WHAT NEEDS TO BE DONE:
Find every line in the entries that holds the string "description" and report it.
BEGIN RECORDS TO PROCESS
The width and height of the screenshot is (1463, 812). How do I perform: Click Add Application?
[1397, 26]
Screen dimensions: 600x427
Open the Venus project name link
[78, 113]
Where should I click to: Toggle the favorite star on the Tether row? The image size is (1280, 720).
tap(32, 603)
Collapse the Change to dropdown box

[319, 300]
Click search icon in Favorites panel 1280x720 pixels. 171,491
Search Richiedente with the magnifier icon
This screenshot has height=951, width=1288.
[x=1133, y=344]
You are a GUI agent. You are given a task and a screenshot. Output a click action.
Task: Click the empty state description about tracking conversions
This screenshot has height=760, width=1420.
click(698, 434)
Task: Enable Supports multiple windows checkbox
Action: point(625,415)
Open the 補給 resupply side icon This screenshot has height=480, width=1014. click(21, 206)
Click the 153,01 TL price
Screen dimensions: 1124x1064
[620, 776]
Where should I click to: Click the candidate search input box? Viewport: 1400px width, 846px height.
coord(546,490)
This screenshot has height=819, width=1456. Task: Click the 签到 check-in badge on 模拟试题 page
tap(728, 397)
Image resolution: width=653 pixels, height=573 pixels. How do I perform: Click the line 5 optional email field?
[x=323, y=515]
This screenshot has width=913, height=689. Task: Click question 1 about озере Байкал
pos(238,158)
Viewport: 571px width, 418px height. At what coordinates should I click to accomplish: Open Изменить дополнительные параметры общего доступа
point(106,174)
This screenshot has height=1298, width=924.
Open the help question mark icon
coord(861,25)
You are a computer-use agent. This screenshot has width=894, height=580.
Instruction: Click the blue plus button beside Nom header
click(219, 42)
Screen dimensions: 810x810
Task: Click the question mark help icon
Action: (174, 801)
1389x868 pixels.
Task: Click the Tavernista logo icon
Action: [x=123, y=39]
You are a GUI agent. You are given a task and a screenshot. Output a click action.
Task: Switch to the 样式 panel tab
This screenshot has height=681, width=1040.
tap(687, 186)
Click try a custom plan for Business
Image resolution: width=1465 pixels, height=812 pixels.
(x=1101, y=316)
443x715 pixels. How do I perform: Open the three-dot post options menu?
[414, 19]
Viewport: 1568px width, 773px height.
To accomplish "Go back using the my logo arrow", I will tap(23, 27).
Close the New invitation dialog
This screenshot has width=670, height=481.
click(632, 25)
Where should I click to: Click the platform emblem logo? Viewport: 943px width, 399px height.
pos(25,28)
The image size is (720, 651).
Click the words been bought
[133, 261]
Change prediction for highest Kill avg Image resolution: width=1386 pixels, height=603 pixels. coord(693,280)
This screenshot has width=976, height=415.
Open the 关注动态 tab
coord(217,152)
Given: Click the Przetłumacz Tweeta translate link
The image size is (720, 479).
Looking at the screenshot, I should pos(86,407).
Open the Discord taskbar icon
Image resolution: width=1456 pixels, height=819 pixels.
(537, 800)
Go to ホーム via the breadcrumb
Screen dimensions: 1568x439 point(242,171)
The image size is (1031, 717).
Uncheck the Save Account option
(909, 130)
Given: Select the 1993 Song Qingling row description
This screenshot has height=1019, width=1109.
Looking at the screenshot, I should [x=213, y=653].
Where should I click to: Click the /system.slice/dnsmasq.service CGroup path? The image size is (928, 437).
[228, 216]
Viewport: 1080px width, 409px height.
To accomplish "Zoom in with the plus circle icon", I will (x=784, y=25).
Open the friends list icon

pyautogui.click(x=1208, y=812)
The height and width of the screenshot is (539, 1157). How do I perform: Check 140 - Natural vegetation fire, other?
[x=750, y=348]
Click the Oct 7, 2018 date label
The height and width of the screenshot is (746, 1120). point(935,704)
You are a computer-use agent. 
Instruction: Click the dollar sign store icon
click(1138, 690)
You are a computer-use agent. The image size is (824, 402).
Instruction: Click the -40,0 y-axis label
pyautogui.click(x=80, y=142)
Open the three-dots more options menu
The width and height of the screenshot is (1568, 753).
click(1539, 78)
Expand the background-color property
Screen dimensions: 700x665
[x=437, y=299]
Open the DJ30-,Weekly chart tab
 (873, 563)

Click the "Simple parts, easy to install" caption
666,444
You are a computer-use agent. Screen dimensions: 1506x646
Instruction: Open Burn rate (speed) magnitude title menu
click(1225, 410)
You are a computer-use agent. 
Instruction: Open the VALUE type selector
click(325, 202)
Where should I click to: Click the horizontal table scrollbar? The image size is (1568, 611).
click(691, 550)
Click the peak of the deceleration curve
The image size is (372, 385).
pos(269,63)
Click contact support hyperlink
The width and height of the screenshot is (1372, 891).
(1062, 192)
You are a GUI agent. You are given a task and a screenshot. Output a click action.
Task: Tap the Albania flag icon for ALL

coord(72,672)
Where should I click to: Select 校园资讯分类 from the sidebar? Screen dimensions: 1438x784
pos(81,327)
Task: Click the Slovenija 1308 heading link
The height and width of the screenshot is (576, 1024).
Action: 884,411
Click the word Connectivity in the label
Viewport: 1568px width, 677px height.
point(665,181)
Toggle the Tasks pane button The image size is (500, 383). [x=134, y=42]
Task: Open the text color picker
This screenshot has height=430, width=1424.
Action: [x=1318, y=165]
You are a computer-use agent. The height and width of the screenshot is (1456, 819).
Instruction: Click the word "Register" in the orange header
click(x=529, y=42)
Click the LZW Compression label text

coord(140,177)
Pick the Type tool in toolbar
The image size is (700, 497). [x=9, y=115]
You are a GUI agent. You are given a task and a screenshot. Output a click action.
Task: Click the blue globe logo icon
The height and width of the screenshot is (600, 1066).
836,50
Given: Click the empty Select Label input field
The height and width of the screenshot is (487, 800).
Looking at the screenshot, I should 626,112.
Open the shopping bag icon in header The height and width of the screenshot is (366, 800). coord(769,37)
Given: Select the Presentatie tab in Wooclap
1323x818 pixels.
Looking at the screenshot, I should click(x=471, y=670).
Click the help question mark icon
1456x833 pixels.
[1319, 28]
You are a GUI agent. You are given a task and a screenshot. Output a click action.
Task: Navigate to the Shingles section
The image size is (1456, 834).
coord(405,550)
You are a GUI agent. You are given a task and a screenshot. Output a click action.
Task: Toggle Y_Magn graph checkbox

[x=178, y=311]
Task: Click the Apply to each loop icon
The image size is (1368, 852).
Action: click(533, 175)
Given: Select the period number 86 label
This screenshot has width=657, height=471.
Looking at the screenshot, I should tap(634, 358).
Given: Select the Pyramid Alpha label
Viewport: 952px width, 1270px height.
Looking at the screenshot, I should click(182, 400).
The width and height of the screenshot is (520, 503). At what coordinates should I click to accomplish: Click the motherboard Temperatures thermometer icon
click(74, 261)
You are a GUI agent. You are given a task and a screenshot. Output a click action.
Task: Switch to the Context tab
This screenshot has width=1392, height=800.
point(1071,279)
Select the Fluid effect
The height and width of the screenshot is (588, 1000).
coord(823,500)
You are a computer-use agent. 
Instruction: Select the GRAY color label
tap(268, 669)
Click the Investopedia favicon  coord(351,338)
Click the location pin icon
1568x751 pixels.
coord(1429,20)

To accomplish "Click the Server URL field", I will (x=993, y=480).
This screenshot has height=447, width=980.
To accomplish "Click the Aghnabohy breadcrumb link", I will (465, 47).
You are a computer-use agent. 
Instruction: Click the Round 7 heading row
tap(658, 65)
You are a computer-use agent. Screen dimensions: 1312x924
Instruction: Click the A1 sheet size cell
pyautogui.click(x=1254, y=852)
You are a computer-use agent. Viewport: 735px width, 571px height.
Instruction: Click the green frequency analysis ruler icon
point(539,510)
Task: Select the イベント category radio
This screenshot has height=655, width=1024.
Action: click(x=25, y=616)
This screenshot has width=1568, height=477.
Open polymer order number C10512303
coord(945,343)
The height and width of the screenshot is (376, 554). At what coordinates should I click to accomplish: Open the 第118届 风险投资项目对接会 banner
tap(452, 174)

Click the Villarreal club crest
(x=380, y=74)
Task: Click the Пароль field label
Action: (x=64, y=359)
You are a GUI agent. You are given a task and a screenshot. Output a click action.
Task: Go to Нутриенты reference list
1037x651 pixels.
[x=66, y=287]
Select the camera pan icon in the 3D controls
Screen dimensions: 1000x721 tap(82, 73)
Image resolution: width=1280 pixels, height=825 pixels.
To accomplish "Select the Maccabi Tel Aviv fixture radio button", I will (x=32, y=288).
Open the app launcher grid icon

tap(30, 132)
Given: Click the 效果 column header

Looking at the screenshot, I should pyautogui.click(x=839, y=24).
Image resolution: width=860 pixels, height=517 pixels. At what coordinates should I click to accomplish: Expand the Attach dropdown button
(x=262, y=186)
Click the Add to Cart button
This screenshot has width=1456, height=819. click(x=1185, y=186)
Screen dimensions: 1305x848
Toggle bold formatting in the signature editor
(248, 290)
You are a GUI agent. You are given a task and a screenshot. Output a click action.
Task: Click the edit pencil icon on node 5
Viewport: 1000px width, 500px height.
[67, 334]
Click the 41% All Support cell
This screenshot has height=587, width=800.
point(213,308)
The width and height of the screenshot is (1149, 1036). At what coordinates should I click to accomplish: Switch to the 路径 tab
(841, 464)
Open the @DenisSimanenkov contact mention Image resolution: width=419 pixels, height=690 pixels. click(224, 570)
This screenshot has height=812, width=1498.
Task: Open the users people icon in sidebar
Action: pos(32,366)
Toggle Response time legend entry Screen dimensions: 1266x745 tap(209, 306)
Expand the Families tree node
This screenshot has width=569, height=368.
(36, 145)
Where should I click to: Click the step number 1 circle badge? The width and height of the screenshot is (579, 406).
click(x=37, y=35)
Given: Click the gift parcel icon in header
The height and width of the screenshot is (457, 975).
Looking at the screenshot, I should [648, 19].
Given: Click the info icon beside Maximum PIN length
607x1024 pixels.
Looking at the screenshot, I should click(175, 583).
END RECORDS TO PROCESS
ANSWER AREA:
Task: Click the empty state description about tracking conversions
Given: Select the 1993 Song Qingling row description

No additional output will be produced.